Giwa is a town and Local Government Area of Kaduna State, Nigeria. The Government Council is chaired by Ahmad Sama'ila yakawada .

It was created on 15 September 1991, by the then president and the Grand Commander of the Federal Republic of Nigeria, General Ibrahim Badamasi Babangida GCFR, out of Igabi Local Government Area of Kaduna State. It was created to improve service delivery to local residents and increase administrative effectiveness. Giwa has grown to be an important component of the state's local government system over time, supporting the socioeconomic advancement of Kaduna State. The postal code of Giwa Local Government Area is 810.

== History ==
Giwa as a local government in Kaduna from Igabi local Government in 1991 by General Ibrahim badamasi Babangida in military head of state at that time. The Hausa and Fulani are main ethnic groups which both have strong cultural traditions, make up the majority of Giwa's population. The Giwa people have a strong agricultural heritage, observe customs, and enjoy traditional festivals.
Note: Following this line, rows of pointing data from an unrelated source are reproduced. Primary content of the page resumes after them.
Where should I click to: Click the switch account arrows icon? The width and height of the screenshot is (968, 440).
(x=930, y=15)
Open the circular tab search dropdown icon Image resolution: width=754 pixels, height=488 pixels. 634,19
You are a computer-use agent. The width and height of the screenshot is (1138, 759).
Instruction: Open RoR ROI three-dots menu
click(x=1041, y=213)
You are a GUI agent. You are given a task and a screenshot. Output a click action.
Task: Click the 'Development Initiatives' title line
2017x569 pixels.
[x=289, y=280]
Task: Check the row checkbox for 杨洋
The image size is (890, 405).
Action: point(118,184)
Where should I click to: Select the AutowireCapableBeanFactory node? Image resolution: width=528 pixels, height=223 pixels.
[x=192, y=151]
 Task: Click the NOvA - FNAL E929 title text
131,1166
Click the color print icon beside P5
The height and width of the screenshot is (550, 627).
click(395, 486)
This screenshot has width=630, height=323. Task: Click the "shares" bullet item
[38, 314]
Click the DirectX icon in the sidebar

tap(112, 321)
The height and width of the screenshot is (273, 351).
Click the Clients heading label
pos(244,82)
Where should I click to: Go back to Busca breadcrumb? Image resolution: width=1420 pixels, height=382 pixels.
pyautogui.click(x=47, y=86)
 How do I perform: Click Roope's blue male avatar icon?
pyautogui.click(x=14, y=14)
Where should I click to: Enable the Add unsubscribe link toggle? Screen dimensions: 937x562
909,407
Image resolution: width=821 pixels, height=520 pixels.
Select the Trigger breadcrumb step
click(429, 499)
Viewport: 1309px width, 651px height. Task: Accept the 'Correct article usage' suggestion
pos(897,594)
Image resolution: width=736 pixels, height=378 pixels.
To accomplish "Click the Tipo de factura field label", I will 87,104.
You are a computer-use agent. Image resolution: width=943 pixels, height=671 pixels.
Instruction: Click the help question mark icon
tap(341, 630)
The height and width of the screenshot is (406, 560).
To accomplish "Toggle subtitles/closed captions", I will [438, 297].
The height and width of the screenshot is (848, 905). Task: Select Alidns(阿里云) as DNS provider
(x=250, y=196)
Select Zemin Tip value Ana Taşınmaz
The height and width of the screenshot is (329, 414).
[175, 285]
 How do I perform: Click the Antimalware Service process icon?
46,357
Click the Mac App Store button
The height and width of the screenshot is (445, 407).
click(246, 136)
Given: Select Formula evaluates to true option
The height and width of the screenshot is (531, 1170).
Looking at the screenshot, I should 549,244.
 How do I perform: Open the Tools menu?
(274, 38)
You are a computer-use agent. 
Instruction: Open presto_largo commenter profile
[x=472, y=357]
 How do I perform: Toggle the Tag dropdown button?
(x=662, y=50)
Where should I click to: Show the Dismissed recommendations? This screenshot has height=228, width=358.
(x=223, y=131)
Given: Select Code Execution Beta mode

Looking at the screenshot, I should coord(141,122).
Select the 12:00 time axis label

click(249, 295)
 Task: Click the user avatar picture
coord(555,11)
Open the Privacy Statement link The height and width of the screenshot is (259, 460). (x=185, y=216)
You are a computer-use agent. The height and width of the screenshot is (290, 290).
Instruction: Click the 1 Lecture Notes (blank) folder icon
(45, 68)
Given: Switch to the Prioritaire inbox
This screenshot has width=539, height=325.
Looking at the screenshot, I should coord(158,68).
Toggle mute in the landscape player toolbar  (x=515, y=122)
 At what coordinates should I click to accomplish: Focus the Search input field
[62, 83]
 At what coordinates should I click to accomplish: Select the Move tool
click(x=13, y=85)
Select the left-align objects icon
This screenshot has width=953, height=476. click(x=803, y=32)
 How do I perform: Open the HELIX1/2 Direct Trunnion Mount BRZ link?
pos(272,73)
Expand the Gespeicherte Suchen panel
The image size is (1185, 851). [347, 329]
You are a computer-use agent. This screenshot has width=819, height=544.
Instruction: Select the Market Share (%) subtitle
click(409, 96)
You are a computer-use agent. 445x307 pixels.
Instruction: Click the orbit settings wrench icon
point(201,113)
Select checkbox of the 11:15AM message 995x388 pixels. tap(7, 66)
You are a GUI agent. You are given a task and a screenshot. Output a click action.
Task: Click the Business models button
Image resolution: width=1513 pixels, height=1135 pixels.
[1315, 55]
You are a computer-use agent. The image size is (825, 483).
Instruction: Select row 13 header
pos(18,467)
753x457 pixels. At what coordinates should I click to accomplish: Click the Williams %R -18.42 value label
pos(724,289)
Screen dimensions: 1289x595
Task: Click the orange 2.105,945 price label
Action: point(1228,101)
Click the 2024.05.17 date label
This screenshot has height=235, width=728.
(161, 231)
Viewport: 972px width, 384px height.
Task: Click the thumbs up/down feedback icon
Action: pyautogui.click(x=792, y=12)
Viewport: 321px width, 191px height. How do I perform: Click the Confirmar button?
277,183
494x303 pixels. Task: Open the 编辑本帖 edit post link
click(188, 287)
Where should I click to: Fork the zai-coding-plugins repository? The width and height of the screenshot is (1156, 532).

The local population's ideals and identity are preserved through communal events, music, and traditional clothing.

== Economic activities in Giwa ==
The major economic activity and occupation of the people are agriculture products farming such as onions, tomatoes, water melons and cucumbers. The livestock farming of cows and rams is also their activities. There is a weekly market known as Giwa market in which different goods and services and sold.

== Geography ==
It has an area of 2,066 km^{2} and a population of 286,427 at the 2006 census. It has 11 wards which are shika, Idasu, Kadaga, Danmahawayi, Kidandan, Galadimawa, Gangara, Giwa, Kakangi, Pan Hauya and yakawada also with 2 development area Administrative/ Councils. It is located in the North-West of Kaduna State.

== Climate ==
The climate is hot all year round because the wet season is oppressively hot and cloudy, while the dry season is partly cloudy.

Giwa is seeing higher temperatures as a result of climate change, and heat waves are happening more frequently.

The Local Government Area has an average annual temperature of 34 degrees Celsius or 93.2 degrees Fahrenheit and an average annual precipitation total of 1100 millimetres or 43.3 inches.

== Administrative Sub-divisions ==
Giwa Local Government Area consists of 11 subdivisions called Wards (second-order administrative divisions)
1. Giwa Ward.
2. Danmahawayi Ward.
3. Idasu Ward.
4. Pan Hauya Ward.
5. Galadimawa Ward.
6. Kadage Ward.
7. Shika Ward.
8. Gangara Ward.
9. Kakangi Ward.
10. Kidandan Ward.
11. Yakawada Ward.

=== Educational Activities in Giwa ===
There are several secondary and primary schools in different wards in Giwa local government for educational activities.